The purpose of this study was to evaluate United States maternal and neonatal outcomes in women age 40 or more undergoing cesarean delivery or trial of labor after cesarean delivery.

METHODS:

We conducted a secondary analysis using the MFMU Cesarean Registry database comparing women age 40 years or more at the time of delivery with those age less than 40 (control group). We excluded multiple gestations. Maternal and neonatal outcomes were compared and Poisson regression was used to adjust for confounders including race and type of delivery.

RESULTS:

A total of 67,389 women met inclusion criteria, of which 2,436 were age >40 year old and 65,403 were <40 at delivery. The >40 group had higher rate of PRBC transfusion (aRR 1.75; 95% CI 1.20–2.56), maternal ICU admission (aRR 2.02; 1.41–2.89), bowel injury (aRR 3.65; 1.43–9.31), placenta accreta (aRR 1.92; 1.09–3.38) and classical uterine incision (aRR 1.59; 1.43–9.31) compared to the control group. Maternal death rates were the same in both groups (P=.30). NICU admission and length of stay (LOS) was significantly higher in the >40 group compared to the control group (aRR 1.17; 1.09–1.25, LOS P=.005).
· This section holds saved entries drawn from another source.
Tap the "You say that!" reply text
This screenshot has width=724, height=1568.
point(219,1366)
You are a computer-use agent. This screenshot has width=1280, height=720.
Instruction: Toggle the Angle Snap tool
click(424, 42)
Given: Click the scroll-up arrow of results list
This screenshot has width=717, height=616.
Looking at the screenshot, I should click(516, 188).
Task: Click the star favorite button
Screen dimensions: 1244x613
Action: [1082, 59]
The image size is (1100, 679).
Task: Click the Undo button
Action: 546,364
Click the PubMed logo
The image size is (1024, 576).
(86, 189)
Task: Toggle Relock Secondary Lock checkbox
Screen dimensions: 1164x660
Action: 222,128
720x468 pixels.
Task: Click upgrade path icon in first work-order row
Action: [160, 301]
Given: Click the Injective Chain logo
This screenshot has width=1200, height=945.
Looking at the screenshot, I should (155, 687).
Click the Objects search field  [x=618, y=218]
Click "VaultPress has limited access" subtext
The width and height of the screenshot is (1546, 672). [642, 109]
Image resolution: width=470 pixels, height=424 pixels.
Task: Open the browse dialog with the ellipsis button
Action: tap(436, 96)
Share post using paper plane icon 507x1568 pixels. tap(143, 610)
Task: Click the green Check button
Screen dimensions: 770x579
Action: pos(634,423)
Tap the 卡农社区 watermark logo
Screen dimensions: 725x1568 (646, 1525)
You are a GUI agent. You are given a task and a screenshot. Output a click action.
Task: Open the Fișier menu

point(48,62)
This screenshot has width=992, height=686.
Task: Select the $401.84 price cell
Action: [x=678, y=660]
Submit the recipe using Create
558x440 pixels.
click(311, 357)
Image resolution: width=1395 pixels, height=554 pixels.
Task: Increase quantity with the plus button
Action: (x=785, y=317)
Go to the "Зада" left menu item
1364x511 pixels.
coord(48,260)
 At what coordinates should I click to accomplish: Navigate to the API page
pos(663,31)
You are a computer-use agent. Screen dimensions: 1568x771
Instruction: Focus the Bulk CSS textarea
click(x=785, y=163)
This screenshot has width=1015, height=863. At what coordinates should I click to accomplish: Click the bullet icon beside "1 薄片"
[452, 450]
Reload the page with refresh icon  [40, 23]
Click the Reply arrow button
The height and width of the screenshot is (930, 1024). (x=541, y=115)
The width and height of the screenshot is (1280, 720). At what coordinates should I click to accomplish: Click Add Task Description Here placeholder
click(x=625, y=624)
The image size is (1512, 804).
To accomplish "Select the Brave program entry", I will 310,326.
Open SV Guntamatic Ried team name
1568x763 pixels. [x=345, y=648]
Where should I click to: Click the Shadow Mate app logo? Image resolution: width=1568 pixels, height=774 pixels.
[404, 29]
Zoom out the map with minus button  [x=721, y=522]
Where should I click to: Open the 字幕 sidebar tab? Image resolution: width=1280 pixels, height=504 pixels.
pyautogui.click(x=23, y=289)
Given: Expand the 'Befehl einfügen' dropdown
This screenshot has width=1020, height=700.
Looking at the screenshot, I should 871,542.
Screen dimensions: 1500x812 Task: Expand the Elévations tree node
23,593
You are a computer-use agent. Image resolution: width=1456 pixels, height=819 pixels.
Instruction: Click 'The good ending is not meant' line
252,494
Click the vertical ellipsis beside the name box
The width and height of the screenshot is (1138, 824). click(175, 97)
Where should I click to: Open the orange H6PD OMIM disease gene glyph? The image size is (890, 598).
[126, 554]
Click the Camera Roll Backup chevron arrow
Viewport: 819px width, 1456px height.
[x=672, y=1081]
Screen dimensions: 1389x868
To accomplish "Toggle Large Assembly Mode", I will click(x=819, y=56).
Birth weight was significantly smaller in size of neonates born to women >40 group compared to the control group (3165 grams versus 3214 grams, P=.002).

CONCLUSION:

Women age 40 or more undergoing cesarean delivery or trial of labor after cesarean delivery are more likely to have maternal complications including intraoperative transfusion, maternal ICU admission, abnormal placentation and more complicated surgeries.